Thursday, October 22, 2009


You may want to read what I previously wrote about perfection, but I wanted to expand on the subject.
Perfection 1
Perfection 2
Perfection 3

We may aim for the bulls eye but be happy that we got close. Really, all we need in an image is that the imperfections don't interfere with our enjoyment of the image. One could even make the case for an image being too perfect, shadows so open they look unreal, repetition so perfect you almost itch for just a little imperfection.
In practice, what we really want is for our images to be that little bit more perfect than the ones we have been doing recently- ever improving, strengthening, perfecting.

In order to make our images that little bit better than our current skill set, we are going to have to change something.

One option is simply to spend more time waiting for the perfect image. The difficulty with this is it isn't as much fun, can be very frustrating and besides you end up with fewer good images from which one or two are going to surpass the others - not a sensible option, yet one which many hobby photographers follow.

We could approach this in a logical fashion, carefully analyzing what makes our images less than perfect and working to improve those characteristics - efficient if a bit cold and methodical and not a lot of fun. Probably more sensible than a careful analysis of each image is simply to go with your instinct of the one thing that most obviously weakens an image or even better a series of images and work on that weakness.

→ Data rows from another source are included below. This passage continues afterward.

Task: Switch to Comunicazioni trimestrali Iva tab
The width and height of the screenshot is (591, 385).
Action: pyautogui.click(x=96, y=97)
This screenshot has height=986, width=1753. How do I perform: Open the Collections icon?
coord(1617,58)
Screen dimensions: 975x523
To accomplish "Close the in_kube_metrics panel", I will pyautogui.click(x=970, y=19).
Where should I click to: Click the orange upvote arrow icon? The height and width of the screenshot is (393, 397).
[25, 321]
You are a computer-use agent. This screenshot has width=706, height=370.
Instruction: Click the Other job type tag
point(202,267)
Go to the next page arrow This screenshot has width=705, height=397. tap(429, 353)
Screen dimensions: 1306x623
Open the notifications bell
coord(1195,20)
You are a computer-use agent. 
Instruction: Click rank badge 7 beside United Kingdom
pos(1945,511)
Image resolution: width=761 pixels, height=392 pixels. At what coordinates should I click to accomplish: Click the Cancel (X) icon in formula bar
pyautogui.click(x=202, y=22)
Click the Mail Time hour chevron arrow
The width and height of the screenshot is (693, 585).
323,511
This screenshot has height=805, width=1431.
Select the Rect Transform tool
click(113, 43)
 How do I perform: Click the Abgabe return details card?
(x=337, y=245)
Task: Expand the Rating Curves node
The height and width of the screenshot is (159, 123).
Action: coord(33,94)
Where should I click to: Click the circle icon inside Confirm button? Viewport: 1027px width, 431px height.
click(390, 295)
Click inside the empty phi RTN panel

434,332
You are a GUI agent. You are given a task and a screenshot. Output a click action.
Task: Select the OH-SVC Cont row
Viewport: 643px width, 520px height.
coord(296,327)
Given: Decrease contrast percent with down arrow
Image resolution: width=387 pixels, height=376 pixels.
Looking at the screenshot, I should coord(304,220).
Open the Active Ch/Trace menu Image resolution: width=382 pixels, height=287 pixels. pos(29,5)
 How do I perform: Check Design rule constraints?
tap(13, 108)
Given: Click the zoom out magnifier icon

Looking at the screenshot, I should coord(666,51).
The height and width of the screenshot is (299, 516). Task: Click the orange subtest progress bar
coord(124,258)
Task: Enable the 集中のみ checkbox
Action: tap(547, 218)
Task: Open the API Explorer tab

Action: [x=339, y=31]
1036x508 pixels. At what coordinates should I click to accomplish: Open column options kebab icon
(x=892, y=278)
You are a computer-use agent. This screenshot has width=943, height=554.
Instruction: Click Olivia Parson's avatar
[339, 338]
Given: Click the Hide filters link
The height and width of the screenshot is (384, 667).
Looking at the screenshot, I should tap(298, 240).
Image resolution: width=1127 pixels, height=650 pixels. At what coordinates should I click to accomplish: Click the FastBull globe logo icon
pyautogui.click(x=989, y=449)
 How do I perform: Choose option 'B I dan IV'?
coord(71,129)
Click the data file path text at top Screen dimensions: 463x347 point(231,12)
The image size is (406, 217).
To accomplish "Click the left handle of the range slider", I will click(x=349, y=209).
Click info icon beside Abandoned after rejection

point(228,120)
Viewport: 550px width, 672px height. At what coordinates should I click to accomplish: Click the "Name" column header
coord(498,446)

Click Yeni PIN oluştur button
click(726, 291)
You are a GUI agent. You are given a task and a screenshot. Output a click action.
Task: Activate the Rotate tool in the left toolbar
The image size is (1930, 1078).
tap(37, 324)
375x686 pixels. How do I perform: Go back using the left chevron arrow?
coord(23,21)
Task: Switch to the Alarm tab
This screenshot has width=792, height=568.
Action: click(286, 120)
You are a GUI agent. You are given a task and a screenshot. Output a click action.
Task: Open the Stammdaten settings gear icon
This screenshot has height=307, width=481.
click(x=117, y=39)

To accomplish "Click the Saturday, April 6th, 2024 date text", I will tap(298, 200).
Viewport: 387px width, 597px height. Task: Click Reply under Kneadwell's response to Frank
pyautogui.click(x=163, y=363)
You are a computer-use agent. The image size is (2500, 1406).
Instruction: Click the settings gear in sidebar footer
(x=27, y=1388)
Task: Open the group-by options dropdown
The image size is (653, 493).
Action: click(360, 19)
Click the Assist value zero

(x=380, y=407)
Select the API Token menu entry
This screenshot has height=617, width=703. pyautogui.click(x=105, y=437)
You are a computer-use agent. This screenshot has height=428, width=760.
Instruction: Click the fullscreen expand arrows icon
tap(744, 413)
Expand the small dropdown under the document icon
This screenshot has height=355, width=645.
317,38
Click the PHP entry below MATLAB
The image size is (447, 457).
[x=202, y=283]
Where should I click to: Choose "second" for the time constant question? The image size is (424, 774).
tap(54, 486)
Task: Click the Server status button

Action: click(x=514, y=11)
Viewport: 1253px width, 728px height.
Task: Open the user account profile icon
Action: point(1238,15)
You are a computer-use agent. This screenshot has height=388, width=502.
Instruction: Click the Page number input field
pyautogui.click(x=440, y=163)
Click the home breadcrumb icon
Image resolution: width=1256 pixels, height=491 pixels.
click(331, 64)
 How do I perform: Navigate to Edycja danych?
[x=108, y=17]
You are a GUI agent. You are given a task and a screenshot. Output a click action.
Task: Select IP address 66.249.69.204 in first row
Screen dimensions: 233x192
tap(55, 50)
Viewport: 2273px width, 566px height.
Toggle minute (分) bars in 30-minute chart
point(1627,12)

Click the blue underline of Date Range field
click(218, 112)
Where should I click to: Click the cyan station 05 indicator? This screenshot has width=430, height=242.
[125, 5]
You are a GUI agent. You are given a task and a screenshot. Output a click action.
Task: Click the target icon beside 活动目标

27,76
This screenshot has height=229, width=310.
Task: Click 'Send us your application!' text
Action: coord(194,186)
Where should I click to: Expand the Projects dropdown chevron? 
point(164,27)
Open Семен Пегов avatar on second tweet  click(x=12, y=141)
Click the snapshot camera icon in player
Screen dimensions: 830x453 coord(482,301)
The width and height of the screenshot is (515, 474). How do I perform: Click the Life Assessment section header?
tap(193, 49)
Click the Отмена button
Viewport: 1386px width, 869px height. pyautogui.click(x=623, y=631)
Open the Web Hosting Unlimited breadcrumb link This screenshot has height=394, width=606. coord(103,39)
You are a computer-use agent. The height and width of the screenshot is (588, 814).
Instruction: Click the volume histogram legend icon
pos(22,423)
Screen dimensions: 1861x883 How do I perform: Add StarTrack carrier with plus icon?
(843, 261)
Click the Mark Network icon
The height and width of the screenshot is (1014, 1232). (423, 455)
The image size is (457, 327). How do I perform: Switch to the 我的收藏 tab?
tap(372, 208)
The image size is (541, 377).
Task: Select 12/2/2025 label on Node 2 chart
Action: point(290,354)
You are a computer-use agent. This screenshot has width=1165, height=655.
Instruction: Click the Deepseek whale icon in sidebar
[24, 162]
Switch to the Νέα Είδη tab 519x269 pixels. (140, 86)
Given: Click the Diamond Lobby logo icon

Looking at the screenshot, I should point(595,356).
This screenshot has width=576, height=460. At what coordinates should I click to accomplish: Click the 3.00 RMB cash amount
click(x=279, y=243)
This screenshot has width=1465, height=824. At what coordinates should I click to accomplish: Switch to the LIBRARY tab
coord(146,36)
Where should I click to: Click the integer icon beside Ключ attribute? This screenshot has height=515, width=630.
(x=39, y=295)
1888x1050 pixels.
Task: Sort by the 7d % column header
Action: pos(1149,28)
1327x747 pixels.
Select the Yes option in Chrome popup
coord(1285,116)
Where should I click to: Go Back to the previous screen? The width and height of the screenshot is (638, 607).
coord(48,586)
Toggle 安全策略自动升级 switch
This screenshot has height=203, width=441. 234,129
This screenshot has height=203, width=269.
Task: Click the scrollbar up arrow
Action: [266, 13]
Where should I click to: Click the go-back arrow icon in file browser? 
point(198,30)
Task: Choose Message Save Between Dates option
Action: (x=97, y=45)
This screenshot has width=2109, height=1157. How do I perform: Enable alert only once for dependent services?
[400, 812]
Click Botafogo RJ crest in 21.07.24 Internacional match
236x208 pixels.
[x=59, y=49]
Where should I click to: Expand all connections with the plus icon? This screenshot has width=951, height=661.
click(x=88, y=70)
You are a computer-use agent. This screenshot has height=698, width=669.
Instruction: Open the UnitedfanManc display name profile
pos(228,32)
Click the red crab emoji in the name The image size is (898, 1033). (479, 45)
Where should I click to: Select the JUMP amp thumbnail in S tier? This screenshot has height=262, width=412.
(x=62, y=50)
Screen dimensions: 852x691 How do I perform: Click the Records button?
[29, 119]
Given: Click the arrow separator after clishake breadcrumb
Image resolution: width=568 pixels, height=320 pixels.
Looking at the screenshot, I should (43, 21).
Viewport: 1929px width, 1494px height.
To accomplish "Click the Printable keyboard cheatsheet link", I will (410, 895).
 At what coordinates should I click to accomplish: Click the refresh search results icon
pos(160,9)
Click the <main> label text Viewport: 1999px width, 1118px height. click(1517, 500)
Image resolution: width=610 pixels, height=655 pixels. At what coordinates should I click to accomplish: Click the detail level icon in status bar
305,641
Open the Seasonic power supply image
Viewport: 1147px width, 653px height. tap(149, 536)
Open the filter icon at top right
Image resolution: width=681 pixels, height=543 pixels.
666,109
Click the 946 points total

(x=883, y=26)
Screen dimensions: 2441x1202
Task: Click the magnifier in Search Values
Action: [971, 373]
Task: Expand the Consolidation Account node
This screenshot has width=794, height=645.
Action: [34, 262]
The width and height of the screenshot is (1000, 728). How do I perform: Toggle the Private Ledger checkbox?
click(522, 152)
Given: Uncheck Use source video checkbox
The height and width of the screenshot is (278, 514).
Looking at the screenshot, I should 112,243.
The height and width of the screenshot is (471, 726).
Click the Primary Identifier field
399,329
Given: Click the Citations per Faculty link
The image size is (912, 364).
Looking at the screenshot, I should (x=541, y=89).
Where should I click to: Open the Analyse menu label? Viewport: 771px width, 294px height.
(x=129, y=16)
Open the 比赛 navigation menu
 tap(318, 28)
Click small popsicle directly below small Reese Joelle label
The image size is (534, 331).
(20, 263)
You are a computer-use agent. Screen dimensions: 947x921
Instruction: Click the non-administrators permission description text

How you go about working on your weaknesses depends on what they are. If you aren't sure, then a read of my first book "Take Your Photography To The Next Level" would be a darn good start but if you know what your images lack, then you simply have to come up with a battle plan to improve that.

For some it will be composition, for others tonal quality, or perhaps it's because it isn't clear what the image is trying to say, or perhaps you like to include the kitchen sink in all your compositions, firmly believing that more good stuff is better.


Aleksei Saunders said...


Speaking of perfection I've got a print question for you. I've recently begun to print more black and white images on my Epson 3800. I really do like this printer and I feel I've gotten the tonalities where I want them on the image.

My problem is the perfection of the print. I've been doing my darndest to reduce scratches and dust on the finished print but it always seems as if one or two small white spots appear in my darkest areas. I’m going a little bit mad and in danger of running out of ink because of this one particular print I’m working with.

For printing – when is enough enough? Do you consider a small white spot or two (perhaps caused by dust but I’m not sure) in a dark region of the print a concern?

Thanks –

George Barr said...


you don't mention what paper you are using. I tend to use Harman FBAL gloss, Enhanced matte (ultra wonderful, super duper, extra deluxe or whatever they call it this week) and Moab Entrada. The environment in which I print is a long way from clean as I have cats and power tools in the vicinity. I do give the paper a tap while vertical before placing it in the printer. I occasionally have to remake a printer but the majority of prints do not have any spots.

This of course doesn't help you fix your problem. Tell me more - paper, how fed, etc.


Aleksei Saunders said...


Sorry - I should have included that on the first go 'round. I’m using Iford Gold Fiber Silk from a 17” roll cut to size and then flattened with the Bienfang De-Roller. Next time I think I will be purchasing sheets and just living with a little bit of waste.

I’ve fed it through the sheet feeder and through the back manually – I’ve not tried the front feed as I don’t have a suitable backing sheet as Eric Chan recommends on his site. I’m not certain that it has anything to do with the “pizza wheels” that contact the paper once it swells with ink.

I’m handling everything with gloves and blowing the surface of the paper with a manual rocket blower (the kind for lenses, etc). This is both before and after the de-rolling. I’m using Eric Chan’s ABW profiles and his recommended density and distance setting for the print.

Perhaps I’ll knuckle down and buy some more Harman. I’ve used it before and was very happy with it; I’m using the Iford GFS at the moment because that is the size I needed for this project.

Along those lines – have you tried the Harman warm tone? I’m printing b&w dune images (I think it is a right of passage for some photographers) and I’m wondering if the warm tone will be more appropriate for images of dunes.

Thanks for reply,

P.S. Looking forward to the new book!!

George Barr said...


you are perhaps exposing yourself to a number of risks including the cutting of the roll and laying the pristine paper along the deroller surface which I would not use before printing. There is a small chance that the blowing from the rocket blower is actually adding more dust than it's removing through static. I think your idea of using sheets and living with the waste is probably the way to go - will be interesting to see if it fixes your problem.

I have not used the warm tone paper.


Alex Saunders said...

Thanks for the input George.


Sandy Wilson said...

Perfection, Don't try for it you will never reach it.

Quote by Ansel Adams.

Now near perfection thats a different story, because that is possible.